TO DO
Of the entries below, return only those lines from the line with "Given: Click user" to the line with "Given: Click the Connected 7000 status pill", exactly, both included.

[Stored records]
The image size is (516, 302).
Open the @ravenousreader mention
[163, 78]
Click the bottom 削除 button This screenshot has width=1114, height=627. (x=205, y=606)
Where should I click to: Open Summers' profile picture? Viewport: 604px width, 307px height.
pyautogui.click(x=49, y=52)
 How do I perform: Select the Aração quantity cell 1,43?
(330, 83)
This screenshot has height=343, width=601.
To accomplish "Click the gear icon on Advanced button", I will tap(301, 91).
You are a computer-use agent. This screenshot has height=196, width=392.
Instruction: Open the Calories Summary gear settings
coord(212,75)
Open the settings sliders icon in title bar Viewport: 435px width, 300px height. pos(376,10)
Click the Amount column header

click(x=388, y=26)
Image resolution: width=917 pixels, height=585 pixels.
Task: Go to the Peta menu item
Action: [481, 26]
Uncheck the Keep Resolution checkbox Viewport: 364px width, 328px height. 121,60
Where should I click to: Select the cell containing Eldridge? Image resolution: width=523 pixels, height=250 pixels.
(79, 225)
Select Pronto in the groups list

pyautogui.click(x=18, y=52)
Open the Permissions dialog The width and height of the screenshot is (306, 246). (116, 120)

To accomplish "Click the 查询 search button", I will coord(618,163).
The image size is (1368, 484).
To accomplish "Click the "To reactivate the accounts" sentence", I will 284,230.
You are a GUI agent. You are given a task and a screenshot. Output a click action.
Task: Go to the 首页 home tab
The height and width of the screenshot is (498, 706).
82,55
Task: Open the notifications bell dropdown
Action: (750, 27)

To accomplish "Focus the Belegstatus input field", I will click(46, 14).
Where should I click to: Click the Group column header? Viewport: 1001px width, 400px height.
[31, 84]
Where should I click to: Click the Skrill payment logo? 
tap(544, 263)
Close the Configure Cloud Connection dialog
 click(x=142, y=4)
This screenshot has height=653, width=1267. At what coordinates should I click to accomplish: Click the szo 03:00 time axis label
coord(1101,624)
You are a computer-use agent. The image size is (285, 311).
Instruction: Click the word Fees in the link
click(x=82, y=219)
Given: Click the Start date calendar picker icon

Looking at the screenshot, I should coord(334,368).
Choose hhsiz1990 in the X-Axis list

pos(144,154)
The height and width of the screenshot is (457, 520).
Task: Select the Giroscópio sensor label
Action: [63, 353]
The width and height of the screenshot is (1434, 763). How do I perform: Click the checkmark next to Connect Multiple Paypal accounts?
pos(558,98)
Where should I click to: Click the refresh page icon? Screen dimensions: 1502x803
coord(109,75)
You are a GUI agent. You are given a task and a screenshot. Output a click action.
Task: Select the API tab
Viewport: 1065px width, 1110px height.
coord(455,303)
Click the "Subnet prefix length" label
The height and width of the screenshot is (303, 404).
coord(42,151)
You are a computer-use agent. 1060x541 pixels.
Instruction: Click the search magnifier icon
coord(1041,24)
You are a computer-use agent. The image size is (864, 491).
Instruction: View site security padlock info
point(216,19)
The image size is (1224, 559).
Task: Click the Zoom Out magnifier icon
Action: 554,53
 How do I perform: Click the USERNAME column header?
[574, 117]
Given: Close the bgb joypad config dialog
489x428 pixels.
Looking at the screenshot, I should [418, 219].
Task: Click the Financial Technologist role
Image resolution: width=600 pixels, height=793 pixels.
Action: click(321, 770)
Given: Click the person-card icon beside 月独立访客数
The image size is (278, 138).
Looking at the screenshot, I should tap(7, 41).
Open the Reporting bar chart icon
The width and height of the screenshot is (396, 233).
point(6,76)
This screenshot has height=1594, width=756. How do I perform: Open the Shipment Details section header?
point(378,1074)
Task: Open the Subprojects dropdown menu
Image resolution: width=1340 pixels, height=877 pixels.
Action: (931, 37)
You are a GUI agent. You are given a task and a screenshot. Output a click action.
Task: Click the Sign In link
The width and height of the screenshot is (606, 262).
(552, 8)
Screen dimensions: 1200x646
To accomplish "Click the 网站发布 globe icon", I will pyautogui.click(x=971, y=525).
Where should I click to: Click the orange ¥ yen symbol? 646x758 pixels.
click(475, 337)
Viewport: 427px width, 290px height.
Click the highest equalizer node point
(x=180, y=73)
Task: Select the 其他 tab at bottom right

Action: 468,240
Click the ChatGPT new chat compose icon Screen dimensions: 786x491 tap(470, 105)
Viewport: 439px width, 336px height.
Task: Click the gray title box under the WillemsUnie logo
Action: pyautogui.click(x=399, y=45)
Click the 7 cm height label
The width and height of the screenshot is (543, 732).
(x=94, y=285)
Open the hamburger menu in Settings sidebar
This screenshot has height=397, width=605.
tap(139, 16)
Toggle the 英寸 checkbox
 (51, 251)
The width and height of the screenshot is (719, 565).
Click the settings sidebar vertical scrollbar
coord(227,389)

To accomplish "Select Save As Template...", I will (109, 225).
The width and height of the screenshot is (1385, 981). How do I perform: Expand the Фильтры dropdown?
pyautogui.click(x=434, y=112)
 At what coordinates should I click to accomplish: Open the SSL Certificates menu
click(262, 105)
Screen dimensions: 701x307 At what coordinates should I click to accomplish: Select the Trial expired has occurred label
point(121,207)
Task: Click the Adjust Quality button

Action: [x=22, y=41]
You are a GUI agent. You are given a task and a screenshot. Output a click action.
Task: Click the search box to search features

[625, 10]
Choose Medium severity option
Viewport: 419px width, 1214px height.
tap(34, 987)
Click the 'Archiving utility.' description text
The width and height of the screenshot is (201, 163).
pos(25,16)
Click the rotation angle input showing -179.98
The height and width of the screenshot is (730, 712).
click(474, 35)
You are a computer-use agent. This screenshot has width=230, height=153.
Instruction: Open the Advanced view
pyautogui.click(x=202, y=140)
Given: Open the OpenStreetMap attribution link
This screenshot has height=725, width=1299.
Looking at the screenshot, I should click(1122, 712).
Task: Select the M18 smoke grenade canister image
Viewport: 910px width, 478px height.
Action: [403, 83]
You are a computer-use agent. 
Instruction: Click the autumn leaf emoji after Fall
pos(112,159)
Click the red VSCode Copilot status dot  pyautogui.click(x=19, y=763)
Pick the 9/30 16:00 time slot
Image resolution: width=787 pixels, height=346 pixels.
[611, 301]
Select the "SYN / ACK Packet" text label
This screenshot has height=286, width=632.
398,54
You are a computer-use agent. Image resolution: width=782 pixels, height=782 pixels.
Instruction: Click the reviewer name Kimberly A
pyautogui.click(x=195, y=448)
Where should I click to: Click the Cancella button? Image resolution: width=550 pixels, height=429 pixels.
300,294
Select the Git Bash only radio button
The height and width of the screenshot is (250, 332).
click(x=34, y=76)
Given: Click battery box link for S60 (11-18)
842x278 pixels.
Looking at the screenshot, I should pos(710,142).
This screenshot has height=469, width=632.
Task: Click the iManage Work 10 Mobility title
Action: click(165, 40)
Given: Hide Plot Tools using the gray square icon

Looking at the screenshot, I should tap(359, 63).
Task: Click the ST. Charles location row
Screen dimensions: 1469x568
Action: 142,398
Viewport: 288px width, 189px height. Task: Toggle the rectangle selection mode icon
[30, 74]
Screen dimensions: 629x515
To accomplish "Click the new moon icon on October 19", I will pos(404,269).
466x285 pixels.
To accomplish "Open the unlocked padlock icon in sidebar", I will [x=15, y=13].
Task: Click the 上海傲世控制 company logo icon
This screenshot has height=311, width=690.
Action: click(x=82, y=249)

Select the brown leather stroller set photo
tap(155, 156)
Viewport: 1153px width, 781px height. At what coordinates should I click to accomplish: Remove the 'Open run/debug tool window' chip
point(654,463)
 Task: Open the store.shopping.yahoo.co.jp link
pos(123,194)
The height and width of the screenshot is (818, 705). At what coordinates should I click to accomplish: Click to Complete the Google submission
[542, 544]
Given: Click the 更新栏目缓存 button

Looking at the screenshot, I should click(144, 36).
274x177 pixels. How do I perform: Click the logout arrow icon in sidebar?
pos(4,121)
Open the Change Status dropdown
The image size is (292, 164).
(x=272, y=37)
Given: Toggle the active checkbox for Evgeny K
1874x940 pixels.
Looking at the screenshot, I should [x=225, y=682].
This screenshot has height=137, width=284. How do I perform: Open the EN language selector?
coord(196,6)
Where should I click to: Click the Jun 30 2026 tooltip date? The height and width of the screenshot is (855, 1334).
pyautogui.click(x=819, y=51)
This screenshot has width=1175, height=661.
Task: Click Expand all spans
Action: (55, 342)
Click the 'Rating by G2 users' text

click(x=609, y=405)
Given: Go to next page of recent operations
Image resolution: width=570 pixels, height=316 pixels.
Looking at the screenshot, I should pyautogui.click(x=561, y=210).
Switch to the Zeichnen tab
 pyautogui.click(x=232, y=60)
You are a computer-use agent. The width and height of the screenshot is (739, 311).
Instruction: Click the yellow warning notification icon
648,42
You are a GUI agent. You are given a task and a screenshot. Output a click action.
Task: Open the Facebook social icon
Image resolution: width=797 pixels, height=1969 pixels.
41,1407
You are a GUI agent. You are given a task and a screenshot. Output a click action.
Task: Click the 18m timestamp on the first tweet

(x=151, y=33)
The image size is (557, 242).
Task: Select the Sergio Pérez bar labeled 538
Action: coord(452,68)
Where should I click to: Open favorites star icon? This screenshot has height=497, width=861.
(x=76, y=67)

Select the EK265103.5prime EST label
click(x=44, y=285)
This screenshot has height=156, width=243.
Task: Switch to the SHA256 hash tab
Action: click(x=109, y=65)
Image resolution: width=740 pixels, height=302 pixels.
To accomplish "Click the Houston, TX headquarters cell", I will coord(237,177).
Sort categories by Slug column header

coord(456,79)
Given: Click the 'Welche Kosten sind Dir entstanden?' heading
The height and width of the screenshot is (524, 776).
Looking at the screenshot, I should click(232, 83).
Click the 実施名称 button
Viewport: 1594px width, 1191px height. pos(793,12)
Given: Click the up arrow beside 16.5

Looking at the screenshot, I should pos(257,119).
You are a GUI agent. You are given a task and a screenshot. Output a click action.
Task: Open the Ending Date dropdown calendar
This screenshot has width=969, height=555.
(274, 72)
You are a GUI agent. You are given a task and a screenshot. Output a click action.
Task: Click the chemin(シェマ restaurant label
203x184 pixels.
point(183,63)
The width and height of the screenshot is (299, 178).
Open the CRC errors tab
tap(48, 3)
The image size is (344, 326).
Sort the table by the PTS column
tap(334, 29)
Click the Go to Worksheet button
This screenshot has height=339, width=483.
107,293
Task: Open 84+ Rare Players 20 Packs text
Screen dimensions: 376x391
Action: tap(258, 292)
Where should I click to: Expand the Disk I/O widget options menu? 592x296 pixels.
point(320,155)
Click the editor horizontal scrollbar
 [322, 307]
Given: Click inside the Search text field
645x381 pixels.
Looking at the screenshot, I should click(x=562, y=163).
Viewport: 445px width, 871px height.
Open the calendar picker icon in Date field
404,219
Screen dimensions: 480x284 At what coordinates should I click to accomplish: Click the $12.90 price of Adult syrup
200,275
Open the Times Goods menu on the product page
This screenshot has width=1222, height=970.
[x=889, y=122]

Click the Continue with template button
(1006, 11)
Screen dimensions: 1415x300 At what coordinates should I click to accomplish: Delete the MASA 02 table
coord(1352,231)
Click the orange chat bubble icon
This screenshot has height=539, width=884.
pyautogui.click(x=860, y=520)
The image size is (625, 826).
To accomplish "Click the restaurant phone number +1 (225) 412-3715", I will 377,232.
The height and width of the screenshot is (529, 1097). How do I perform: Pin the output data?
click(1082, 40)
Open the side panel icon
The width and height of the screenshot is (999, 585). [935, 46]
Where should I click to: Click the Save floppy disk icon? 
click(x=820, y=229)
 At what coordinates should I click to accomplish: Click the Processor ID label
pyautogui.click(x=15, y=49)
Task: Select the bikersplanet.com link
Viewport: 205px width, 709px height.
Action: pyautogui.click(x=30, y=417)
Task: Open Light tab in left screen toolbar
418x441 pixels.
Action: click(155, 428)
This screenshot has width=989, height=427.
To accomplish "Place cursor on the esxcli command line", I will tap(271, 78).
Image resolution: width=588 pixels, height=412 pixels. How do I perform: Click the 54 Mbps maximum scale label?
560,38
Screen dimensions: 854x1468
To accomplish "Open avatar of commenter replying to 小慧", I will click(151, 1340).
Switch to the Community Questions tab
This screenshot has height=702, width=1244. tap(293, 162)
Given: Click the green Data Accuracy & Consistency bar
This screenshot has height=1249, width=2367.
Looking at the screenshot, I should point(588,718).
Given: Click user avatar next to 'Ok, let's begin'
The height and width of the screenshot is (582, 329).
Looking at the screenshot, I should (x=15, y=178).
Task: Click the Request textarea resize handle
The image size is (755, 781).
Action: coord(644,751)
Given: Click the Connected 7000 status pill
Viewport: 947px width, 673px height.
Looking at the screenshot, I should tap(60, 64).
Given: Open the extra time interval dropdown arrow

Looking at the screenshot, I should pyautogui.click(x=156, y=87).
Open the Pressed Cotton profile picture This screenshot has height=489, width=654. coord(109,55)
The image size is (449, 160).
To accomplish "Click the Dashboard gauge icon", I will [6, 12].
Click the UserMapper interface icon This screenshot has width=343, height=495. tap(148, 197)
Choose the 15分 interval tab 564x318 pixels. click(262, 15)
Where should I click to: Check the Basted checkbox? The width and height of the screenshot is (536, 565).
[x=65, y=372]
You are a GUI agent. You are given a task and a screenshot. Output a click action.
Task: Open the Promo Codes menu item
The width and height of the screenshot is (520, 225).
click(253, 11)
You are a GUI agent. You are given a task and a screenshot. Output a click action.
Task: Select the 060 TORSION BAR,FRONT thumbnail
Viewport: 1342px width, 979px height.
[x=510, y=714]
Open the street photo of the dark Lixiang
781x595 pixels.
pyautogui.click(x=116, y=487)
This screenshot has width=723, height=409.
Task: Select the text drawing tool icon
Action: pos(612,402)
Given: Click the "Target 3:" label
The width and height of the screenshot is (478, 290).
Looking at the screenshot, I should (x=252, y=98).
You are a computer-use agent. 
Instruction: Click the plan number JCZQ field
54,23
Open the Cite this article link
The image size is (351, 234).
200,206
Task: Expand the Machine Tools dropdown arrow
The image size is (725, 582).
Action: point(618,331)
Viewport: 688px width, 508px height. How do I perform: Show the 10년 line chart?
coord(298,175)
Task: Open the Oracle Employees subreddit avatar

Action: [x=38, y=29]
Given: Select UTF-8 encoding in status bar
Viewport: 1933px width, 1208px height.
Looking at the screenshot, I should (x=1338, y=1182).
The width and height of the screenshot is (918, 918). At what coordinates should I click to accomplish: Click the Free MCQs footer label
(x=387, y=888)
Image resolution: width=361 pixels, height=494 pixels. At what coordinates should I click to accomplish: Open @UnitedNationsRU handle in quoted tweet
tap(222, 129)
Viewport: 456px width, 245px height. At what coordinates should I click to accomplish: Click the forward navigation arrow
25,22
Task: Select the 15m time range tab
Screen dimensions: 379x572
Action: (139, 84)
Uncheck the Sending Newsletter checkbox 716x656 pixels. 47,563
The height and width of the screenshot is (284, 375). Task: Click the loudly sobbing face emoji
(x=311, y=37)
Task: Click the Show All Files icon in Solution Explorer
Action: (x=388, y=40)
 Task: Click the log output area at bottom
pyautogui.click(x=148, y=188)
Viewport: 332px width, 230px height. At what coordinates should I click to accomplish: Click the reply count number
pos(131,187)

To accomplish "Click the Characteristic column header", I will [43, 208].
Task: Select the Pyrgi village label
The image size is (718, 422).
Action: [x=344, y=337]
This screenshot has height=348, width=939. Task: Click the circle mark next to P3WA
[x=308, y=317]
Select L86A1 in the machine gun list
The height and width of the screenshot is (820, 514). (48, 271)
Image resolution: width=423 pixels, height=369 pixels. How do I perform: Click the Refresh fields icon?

REPLY
Given: Click user avatar next to 'Ok, let's begin'
The height and width of the screenshot is (582, 329).
Looking at the screenshot, I should (x=15, y=178).
Task: Click the Request textarea resize handle
The image size is (755, 781).
Action: coord(644,751)
Given: Click the Connected 7000 status pill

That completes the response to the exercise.